##### Exercise materials

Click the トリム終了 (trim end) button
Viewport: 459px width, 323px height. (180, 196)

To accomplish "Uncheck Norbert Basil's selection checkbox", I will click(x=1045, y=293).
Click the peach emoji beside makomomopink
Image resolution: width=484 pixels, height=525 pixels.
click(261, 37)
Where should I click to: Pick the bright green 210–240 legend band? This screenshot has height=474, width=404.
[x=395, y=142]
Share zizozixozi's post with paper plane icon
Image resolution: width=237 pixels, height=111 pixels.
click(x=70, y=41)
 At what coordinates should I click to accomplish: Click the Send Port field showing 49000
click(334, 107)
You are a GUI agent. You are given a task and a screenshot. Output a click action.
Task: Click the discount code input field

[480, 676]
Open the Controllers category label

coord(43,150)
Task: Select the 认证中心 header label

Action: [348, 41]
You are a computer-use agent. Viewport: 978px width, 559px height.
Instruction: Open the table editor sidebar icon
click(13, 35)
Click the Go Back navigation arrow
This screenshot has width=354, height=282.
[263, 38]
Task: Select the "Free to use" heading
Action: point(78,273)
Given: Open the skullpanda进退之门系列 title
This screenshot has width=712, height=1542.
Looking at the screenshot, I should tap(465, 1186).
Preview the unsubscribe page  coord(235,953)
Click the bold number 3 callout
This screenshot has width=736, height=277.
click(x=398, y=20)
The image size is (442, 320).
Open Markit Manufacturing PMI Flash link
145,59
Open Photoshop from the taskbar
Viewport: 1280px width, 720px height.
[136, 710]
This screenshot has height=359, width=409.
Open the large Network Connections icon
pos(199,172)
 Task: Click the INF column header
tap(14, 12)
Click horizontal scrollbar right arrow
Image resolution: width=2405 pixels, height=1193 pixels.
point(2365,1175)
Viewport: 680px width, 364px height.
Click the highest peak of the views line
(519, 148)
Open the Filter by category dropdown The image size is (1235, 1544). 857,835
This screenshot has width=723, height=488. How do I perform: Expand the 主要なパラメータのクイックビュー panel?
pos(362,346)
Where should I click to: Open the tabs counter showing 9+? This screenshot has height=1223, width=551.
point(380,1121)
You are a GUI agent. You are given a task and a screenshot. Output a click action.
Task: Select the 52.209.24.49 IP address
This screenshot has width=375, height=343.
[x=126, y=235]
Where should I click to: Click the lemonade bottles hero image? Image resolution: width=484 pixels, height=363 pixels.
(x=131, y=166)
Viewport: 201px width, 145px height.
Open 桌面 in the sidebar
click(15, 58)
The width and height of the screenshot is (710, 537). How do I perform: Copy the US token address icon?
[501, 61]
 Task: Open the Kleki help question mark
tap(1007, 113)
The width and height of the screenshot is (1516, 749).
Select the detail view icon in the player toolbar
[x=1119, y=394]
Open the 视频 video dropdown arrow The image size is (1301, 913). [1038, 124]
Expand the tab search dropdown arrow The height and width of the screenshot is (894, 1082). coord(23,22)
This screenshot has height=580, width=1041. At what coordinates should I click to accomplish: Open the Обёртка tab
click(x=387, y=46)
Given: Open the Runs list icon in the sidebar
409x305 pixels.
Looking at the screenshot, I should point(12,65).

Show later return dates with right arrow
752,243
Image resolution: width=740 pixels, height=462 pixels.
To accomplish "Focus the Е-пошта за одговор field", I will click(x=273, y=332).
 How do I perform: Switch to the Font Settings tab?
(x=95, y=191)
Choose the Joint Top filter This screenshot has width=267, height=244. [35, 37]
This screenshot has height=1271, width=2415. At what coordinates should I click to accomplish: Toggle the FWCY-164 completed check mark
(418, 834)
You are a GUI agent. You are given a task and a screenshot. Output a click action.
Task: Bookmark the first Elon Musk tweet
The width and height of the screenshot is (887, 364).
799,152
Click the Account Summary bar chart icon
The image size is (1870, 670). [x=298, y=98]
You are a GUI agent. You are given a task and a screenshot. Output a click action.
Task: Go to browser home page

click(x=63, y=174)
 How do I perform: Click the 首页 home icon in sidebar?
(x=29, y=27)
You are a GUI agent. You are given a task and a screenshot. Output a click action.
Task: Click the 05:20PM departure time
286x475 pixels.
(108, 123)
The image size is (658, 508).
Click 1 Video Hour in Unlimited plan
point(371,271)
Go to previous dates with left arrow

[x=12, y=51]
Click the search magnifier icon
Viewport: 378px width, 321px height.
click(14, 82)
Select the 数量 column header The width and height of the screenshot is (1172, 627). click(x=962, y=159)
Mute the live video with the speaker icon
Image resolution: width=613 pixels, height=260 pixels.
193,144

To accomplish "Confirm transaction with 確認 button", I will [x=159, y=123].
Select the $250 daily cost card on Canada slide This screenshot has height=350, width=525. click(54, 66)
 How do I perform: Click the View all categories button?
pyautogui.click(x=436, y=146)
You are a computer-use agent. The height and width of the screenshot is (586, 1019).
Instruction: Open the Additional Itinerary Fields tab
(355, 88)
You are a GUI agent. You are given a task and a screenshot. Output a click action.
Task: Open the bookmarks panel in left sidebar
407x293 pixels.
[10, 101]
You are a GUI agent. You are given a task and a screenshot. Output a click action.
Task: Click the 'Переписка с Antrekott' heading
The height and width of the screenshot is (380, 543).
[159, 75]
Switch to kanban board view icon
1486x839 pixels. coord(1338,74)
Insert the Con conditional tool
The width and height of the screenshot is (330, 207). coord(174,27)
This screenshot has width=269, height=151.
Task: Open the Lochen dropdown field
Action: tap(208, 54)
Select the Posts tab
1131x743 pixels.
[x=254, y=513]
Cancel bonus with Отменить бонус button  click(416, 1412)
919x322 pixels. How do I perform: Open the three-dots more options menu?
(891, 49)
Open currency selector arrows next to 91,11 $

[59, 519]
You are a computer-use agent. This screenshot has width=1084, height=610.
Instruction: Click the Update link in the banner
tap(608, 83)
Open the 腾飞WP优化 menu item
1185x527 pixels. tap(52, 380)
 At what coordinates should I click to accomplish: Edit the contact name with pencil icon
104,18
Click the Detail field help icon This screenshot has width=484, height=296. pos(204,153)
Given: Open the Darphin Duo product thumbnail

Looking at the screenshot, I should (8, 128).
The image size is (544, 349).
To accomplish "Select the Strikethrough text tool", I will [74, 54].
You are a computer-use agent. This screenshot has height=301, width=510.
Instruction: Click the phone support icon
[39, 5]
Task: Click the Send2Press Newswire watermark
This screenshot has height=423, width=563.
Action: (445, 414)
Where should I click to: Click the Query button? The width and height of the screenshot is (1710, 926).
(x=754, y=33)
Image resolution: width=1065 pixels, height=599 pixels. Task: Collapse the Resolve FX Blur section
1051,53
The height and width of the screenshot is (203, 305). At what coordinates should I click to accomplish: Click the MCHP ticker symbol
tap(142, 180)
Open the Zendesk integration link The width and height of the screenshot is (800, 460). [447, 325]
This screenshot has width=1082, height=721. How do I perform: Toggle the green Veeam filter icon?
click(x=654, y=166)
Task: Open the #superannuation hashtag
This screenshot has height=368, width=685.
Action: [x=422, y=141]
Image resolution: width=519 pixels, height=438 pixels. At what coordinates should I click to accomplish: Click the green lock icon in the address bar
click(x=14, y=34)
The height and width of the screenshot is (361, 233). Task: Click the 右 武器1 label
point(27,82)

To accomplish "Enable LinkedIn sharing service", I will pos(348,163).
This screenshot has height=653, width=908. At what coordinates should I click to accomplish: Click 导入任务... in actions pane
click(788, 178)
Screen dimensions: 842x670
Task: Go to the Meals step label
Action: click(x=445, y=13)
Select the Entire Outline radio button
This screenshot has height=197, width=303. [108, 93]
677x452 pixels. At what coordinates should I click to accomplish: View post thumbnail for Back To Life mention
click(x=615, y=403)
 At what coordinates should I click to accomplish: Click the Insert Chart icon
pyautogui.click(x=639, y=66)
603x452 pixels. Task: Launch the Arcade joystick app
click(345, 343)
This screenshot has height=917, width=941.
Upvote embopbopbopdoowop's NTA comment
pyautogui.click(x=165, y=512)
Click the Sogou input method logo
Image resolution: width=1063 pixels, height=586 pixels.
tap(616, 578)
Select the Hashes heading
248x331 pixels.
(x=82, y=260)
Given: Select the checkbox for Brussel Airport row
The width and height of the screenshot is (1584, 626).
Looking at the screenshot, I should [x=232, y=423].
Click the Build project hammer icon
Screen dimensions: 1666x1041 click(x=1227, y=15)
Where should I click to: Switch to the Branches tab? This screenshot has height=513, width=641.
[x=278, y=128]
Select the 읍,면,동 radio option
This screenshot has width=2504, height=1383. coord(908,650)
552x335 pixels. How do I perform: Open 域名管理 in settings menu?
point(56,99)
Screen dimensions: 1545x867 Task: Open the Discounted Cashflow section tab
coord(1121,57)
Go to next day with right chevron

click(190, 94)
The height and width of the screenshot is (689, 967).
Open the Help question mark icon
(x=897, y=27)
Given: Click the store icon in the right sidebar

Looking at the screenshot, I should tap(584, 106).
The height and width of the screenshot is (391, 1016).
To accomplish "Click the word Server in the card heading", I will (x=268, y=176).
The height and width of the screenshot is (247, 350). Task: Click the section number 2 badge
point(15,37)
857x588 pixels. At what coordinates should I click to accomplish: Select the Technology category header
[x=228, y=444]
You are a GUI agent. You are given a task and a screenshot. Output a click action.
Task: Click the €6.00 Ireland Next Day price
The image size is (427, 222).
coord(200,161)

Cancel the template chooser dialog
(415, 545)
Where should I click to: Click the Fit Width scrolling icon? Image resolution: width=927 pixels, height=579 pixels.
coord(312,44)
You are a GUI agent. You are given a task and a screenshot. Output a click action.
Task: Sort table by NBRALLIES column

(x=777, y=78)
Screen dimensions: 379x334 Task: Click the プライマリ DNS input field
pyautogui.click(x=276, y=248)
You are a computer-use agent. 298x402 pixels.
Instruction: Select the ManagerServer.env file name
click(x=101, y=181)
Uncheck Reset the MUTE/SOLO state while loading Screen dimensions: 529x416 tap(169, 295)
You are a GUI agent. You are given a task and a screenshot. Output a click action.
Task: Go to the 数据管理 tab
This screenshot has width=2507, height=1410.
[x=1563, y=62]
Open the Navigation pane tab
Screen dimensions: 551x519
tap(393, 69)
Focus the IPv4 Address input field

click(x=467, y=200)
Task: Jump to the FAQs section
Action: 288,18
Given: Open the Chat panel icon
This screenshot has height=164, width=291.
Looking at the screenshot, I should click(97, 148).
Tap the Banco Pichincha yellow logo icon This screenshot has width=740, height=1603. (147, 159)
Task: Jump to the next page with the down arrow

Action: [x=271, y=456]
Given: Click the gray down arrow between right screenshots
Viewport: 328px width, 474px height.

##########

◆ **Direction**
Arrange the lines above, from the line containing "This screenshot has width=723, height=488." to the line containing "[x=1119, y=394]", both included, as a Markdown table with the columns Row and Line, omitting any blank lines.

◆ **Response**
| Row | Line |
|---|---|
| 1 | This screenshot has width=723, height=488. How do I perform: Expand the 主要なパラメータのクイックビュー panel? |
| 2 | pos(362,346) |
| 3 | Where should I click to: Open the tabs counter showing 9+? This screenshot has height=1223, width=551. |
| 4 | point(380,1121) |
| 5 | You are a GUI agent. You are given a task and a screenshot. Output a click action. |
| 6 | Task: Select the 52.209.24.49 IP address |
| 7 | This screenshot has width=375, height=343. |
| 8 | [x=126, y=235] |
| 9 | Where should I click to: Click the lemonade bottles hero image? Image resolution: width=484 pixels, height=363 pixels. |
| 10 | (x=131, y=166) |
| 11 | Viewport: 201px width, 145px height. |
| 12 | Open 桌面 in the sidebar |
| 13 | click(15, 58) |
| 14 | The width and height of the screenshot is (710, 537). How do I perform: Copy the US token address icon? |
| 15 | [501, 61] |
| 16 |  Task: Open the Kleki help question mark |
| 17 | tap(1007, 113) |
| 18 | The width and height of the screenshot is (1516, 749). |
| 19 | Select the detail view icon in the player toolbar |
| 20 | [x=1119, y=394] |